SEOUL, Nov. 13 (Korea Bizwire) — South Korea announced plans to kick-start the so-called reverse annuity mortgage market Wednesday in an effort to help support elderly homeowners financially.
The measure, unveiled by a pan-governmental task force on population policy, would lower the age limit for applicants for reverse annuity mortgages to 55 from the current 60 years old.
The government will also push to expand the scope of eligible homes. Owners of homes with a government-set price of 900 million won (US$771,000) or lower will be allowed to take out reverse mortgages.
Currently, owners of houses with a market price of 900 million won or lower are eligible. Government-set home prices usually amount to about 70 percent of market prices.
Reverse annuity mortgages, secured by homes, allow elderly citizens to get money on a monthly basis like a pension and do not require monthly mortgage payments.

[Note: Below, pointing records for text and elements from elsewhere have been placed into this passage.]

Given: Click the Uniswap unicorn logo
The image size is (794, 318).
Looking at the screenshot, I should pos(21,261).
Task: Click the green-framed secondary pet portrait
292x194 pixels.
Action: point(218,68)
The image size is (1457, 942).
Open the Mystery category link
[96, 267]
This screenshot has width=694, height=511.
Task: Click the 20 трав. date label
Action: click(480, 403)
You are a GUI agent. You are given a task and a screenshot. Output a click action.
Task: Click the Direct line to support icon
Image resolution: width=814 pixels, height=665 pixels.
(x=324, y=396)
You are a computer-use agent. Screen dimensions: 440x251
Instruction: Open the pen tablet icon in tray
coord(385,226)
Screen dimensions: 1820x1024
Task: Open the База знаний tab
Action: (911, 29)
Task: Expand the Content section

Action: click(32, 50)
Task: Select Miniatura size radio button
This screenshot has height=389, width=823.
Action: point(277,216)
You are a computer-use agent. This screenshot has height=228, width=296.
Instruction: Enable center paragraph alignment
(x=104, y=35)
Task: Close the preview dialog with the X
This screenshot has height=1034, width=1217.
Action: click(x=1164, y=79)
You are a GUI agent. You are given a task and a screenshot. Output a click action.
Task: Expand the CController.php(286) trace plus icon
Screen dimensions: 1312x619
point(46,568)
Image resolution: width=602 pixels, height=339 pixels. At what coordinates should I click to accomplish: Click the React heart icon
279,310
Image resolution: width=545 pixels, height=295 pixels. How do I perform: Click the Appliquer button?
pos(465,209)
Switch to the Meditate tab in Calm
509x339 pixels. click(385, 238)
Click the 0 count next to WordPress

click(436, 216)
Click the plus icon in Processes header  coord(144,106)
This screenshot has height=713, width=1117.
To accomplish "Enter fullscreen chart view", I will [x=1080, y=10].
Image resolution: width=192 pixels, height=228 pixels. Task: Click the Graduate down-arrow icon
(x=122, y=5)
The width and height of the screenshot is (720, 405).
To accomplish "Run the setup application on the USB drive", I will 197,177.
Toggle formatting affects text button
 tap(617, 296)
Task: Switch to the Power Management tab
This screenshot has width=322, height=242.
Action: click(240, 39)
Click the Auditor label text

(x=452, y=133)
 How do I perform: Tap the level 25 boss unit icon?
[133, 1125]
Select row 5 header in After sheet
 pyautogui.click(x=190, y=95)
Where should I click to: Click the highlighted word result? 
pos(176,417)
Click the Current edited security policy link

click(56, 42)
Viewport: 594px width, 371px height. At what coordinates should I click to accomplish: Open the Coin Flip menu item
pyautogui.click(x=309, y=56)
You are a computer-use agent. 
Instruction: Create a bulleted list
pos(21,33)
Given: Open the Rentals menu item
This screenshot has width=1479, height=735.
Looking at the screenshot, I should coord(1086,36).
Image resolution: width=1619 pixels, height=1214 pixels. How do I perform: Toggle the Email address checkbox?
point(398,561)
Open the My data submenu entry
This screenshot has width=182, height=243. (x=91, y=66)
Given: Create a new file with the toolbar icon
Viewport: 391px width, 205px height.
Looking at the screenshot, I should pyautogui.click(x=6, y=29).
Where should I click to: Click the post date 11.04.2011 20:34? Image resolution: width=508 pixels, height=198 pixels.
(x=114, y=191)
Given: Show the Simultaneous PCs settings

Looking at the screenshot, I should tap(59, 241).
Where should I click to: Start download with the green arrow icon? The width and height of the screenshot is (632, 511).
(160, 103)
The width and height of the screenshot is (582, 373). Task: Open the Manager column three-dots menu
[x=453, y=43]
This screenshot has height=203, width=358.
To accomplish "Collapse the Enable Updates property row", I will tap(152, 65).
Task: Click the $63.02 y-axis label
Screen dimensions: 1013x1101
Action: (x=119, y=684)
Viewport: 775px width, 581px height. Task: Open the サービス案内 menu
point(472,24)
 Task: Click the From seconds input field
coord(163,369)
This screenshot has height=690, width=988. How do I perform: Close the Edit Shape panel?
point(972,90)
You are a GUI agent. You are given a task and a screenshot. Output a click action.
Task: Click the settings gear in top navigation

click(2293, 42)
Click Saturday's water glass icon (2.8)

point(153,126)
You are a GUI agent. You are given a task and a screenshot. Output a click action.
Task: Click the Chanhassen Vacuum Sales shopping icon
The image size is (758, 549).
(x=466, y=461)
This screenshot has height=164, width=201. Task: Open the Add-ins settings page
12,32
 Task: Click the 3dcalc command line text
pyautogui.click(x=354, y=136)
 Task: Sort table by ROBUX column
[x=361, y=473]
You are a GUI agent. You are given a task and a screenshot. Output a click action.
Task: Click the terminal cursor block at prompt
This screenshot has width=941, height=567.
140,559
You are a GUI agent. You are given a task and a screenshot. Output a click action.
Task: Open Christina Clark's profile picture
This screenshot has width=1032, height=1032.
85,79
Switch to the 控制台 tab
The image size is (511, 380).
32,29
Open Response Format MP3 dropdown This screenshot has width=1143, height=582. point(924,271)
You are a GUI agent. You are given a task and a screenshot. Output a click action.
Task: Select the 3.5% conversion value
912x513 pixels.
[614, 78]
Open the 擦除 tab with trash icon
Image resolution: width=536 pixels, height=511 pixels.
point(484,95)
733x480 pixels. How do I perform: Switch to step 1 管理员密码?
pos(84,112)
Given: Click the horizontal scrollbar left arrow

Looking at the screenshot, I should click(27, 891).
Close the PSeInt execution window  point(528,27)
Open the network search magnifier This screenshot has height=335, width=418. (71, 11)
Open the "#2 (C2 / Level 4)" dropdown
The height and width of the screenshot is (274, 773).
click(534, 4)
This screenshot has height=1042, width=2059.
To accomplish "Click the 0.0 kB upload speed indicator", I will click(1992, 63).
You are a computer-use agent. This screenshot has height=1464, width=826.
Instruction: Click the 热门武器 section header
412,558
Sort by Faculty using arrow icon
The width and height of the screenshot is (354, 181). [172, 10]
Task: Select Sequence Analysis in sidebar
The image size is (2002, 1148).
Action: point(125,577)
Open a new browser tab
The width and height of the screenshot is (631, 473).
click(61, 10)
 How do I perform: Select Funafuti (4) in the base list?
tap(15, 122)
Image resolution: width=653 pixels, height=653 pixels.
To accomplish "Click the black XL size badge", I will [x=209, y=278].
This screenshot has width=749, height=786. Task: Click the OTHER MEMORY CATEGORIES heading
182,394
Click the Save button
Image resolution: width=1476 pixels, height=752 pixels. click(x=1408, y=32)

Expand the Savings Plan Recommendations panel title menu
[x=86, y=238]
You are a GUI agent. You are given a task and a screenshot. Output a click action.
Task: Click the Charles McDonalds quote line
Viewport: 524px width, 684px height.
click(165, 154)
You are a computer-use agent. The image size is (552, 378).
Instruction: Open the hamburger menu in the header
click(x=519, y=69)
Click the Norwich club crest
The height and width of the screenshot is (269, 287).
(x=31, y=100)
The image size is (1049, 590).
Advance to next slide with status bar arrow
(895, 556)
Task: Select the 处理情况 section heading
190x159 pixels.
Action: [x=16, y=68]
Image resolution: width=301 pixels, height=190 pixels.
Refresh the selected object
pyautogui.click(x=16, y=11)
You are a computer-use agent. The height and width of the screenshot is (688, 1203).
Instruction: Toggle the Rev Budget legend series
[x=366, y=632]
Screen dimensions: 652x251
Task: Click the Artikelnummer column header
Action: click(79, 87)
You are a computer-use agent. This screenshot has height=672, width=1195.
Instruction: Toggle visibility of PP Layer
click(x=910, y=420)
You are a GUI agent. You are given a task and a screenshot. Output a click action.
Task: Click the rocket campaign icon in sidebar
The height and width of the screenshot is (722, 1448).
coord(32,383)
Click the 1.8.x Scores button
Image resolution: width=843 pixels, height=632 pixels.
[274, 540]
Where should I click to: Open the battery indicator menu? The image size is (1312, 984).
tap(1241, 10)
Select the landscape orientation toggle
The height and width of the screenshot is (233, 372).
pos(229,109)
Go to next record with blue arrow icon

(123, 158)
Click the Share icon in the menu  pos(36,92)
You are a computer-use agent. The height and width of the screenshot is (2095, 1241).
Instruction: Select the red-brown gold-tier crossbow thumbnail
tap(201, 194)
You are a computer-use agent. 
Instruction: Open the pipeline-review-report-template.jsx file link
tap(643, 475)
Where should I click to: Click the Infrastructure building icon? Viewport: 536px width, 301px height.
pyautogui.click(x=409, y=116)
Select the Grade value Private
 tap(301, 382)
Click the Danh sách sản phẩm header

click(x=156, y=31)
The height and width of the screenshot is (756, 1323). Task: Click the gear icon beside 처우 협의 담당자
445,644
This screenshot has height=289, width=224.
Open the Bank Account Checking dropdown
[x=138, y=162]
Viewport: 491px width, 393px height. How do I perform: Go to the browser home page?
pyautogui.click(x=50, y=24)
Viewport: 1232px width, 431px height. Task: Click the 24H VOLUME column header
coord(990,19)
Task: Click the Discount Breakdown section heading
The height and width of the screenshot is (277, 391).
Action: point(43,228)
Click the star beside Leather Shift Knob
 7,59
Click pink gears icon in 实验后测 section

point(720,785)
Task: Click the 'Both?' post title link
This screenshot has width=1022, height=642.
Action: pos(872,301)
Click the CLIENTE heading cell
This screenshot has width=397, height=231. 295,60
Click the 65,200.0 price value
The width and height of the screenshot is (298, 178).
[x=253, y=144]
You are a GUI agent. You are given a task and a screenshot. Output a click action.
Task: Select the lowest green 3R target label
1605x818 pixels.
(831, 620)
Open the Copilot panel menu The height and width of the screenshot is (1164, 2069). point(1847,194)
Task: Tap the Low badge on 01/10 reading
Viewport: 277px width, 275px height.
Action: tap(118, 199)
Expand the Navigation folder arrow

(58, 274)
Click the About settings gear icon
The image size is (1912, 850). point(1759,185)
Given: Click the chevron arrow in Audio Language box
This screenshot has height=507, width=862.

The government said the new steps will allow an additional 1.35 million households to be eligible for the reverse mortgages.
The plans are meant to help bolster the post-retirement finances of senior citizens, as more than 70 percent of their asserts are real estate, making it hard for them to generate cash.
South Korea is struggling with fast population aging on the back of advances in medical know-how and greater health awareness.
The country became an aged society in 2017, with the ratio of people aged 65 or older hitting 14 percent of its 50 million population. The proportion is projected to reach 20 percent in 2026.
The task force also said the government would move to help promote local financial companies’ forays into innovative business sectors by easing leverage rules.
Financial authorities will maintain card firms’ leverage ratio, or the portion of equity capital to total assets, at the current six-fold level but exclude loans connected to big data-related new businesses from asset calculation.
The envisioned rule change, set to take effect in January, comes in response to card issuers’ complaints that the strict leverage rule makes it hard for them to break into new business areas.